▶ _Excerpt_:
· · · ·

Tuesday, April 7, 2009

My Media Chat With Margo

Abby: What do you remember about using the media when you were little? Did you guys have a radio?

Margo: We didn’t have a radio till I was about 10 years old.

Abby: Ok.

Margo: The first telephone that was available was because the family ranch was in the mountains there, the Huachuca mountains area and the forest service, U.S. forest service, had the first telephones that they had out there. And, uh, so all of the rancher s had a phone because if there was a fire in the mountains they could get a hold of someone. So they had a phone out at the ranch before we ever had one in town. We had one in town but everyone didn’t have telephones.

Abby: Right.

Margo: I was 10 years old, I remember, when we got a radio, our first radio, and I guess probably we had a telephone about that time. They were uh, they were, not just your telephone. The line had 3 or 4 people on it so you could get the phone, somebody was talking and you could listen. But the radio, it was a big, we got this big radio and it had a, it had doors that opened and uh then that’s where the dials and things were. And then there was this scene painted on this, this like a canvas there and you open it up. So I’d sit there and listen to Amos n’ Andy and…

Abby: What’s Amos n’ Andy?

Margo: Amos and Andy was one of the first little sitcoms, you might say. And they were 2 black, supposed to be 2, black men and their life.

Abby: On the radio?

Margo: On the radio. Amos n’ Andy. What the heck were some of the others? Bert and Marge. And uh, I don’t know, there were several that we just oh boy I tell ya, that time of day you just turn the radio on and there you were. And I could sit there and imagine (I had a terrific imagination), I could imagine all those scenes so when television came along it was, course a lot of those, because Amos n’ Andy were not black so when television came along they lost their following and their jobs.

Abby: Really? When did television come along?

· · · ·

▶ _Request A_: Repeat the part of the media chat with Margo that opens with the words containing "Margo: I was" and closes with "On the radio?".
▶ _Request B_: In the media chat with Margo, how old was Margo when the family got its first radio?
The lines that come next are not needed for anything here.

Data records
· · · ·

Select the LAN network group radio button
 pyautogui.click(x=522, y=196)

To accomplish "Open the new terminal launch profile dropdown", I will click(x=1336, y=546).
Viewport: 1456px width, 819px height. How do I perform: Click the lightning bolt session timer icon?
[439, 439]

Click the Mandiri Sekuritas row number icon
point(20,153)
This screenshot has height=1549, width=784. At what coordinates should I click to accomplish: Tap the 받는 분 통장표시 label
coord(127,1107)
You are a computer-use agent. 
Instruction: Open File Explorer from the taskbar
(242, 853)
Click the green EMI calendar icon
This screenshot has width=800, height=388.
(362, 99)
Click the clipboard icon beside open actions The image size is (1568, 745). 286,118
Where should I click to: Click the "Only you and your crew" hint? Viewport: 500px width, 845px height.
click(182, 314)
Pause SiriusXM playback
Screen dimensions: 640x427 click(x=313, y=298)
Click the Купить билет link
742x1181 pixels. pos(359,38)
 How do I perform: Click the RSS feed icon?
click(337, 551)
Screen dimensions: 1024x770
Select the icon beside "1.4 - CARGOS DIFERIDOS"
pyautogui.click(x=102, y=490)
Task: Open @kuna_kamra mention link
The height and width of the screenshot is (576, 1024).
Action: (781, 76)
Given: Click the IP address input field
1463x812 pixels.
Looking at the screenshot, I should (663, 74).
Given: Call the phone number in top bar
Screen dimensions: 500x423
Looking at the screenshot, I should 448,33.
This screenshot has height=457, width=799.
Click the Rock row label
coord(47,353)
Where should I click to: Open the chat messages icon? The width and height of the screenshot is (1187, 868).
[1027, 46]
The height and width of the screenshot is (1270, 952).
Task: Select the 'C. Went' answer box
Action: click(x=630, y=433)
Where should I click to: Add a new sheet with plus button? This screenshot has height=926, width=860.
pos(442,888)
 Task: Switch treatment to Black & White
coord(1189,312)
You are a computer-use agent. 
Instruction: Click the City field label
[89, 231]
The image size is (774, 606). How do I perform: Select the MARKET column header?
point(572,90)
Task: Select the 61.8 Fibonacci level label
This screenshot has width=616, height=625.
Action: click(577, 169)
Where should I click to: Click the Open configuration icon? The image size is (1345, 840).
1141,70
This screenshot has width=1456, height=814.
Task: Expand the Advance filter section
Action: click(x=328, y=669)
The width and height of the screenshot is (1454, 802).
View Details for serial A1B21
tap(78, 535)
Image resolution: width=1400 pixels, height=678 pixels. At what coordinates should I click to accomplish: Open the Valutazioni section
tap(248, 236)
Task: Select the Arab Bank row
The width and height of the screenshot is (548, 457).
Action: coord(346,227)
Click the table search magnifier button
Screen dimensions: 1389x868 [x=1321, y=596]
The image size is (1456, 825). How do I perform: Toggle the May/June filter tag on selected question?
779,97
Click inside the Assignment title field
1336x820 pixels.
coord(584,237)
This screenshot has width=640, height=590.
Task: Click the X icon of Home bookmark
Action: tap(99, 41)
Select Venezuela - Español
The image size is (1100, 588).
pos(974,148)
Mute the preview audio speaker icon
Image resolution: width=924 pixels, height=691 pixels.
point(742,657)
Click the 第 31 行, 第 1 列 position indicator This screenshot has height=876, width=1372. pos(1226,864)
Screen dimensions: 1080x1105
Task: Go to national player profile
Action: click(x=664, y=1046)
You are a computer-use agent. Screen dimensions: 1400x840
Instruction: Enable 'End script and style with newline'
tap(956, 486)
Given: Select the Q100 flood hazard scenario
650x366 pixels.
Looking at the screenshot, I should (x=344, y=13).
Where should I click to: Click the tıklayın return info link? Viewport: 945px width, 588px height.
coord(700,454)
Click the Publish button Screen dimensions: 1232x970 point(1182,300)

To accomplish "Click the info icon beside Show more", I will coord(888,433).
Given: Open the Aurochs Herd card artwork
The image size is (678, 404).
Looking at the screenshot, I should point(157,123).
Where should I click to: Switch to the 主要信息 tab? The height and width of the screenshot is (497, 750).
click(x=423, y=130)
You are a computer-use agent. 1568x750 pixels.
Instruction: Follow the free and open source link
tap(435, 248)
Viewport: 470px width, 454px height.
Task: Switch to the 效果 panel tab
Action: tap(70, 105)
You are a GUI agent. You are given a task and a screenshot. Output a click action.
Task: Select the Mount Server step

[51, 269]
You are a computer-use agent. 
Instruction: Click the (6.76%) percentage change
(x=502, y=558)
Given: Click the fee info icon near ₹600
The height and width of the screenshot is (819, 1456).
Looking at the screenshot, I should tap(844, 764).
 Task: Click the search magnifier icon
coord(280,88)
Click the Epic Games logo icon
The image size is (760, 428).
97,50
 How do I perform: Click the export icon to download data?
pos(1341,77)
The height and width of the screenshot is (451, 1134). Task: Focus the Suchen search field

· · · ·

▶ _Correct output A_:
Margo: I was 10 years old, I remember, when we got a radio, our first radio, and I guess probably we had a telephone about that time. They were uh, they were, not just your telephone. The line had 3 or 4 people on it so you could get the phone, somebody was talking and you could listen. But the radio, it was a big, we got this big radio and it had a, it had doors that opened and uh then that’s where the dials and things were. And then there was this scene painted on this, this like a canvas there and you open it up. So I’d sit there and listen to Amos n’ Andy and…

Abby: What’s Amos n’ Andy?

Margo: Amos and Andy was one of the first little sitcoms, you might say. And they were 2 black, supposed to be 2, black men and their life.

Abby: On the radio?

▶ _Correct output B_: Margo was 10 years old.